Only the line with "Task: Open Search(F9) question mark icon" and the lines after it, to the end of the data, should appear in the answer, each reproduced exactly.

----------------

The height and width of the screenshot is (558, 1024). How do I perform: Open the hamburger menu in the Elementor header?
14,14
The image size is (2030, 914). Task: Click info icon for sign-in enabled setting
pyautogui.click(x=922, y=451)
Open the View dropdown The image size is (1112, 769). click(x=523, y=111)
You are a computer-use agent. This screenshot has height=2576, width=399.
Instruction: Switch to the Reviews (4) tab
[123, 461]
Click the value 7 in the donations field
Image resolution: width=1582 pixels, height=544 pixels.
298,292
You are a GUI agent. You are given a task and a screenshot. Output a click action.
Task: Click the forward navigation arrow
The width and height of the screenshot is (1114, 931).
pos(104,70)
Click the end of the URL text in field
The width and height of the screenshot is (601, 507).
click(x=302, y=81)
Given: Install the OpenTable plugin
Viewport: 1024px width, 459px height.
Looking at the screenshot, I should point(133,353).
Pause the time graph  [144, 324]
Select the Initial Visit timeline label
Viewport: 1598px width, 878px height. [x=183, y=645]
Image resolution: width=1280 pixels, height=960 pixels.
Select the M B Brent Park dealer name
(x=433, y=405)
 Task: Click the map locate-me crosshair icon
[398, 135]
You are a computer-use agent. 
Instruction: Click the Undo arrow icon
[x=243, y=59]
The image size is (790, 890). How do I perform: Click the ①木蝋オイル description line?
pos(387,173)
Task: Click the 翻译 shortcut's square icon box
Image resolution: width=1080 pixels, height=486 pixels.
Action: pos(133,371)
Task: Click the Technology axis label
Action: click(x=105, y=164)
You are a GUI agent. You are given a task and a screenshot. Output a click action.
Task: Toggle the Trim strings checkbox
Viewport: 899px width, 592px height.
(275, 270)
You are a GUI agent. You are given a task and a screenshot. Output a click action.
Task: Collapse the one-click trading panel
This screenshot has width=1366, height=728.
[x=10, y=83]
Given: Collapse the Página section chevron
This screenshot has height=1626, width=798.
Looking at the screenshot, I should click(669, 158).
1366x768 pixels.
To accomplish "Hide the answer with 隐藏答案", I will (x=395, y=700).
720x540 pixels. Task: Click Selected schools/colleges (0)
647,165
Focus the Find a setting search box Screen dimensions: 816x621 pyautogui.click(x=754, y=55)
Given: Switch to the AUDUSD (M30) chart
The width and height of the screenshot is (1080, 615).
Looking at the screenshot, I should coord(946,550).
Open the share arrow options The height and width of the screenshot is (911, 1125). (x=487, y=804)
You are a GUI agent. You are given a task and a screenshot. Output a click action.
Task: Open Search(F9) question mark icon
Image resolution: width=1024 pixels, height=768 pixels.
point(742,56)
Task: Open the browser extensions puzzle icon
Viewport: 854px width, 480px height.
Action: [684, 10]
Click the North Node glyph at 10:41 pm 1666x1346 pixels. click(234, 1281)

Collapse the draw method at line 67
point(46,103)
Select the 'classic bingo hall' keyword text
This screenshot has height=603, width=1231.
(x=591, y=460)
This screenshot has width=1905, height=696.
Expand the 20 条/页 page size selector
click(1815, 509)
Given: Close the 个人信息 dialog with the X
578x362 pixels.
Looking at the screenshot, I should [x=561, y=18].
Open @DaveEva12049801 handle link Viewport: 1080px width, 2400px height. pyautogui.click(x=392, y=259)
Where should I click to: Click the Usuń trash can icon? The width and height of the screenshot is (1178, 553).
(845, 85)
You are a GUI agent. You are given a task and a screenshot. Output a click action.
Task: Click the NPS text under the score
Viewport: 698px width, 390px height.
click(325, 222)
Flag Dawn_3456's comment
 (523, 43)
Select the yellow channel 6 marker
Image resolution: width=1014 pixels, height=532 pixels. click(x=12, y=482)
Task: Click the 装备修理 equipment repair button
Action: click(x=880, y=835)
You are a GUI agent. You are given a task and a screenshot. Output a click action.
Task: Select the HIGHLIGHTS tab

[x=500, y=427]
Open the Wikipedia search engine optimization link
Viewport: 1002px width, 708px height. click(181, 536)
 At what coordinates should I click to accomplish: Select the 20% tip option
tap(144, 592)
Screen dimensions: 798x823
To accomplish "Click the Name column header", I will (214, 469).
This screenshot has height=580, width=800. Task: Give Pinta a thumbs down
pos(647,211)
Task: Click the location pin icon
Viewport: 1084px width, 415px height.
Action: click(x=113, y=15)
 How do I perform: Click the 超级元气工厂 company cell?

----------------

*Answer section*:
Task: Open Search(F9) question mark icon
Image resolution: width=1024 pixels, height=768 pixels.
point(742,56)
Task: Open the browser extensions puzzle icon
Viewport: 854px width, 480px height.
Action: [684, 10]
Click the North Node glyph at 10:41 pm 1666x1346 pixels. click(234, 1281)

Collapse the draw method at line 67
point(46,103)
Select the 'classic bingo hall' keyword text
This screenshot has height=603, width=1231.
(x=591, y=460)
This screenshot has width=1905, height=696.
Expand the 20 条/页 page size selector
click(1815, 509)
Given: Close the 个人信息 dialog with the X
578x362 pixels.
Looking at the screenshot, I should [x=561, y=18].
Open @DaveEva12049801 handle link Viewport: 1080px width, 2400px height. pyautogui.click(x=392, y=259)
Where should I click to: Click the Usuń trash can icon? The width and height of the screenshot is (1178, 553).
(845, 85)
You are a GUI agent. You are given a task and a screenshot. Output a click action.
Task: Click the NPS text under the score
Viewport: 698px width, 390px height.
click(325, 222)
Flag Dawn_3456's comment
 (523, 43)
Select the yellow channel 6 marker
Image resolution: width=1014 pixels, height=532 pixels. click(x=12, y=482)
Task: Click the 装备修理 equipment repair button
Action: click(x=880, y=835)
You are a GUI agent. You are given a task and a screenshot. Output a click action.
Task: Select the HIGHLIGHTS tab

[x=500, y=427]
Open the Wikipedia search engine optimization link
Viewport: 1002px width, 708px height. click(181, 536)
 At what coordinates should I click to accomplish: Select the 20% tip option
tap(144, 592)
Screen dimensions: 798x823
To accomplish "Click the Name column header", I will (214, 469).
This screenshot has height=580, width=800. Task: Give Pinta a thumbs down
pos(647,211)
Task: Click the location pin icon
Viewport: 1084px width, 415px height.
Action: click(x=113, y=15)
 How do I perform: Click the 超级元气工厂 company cell?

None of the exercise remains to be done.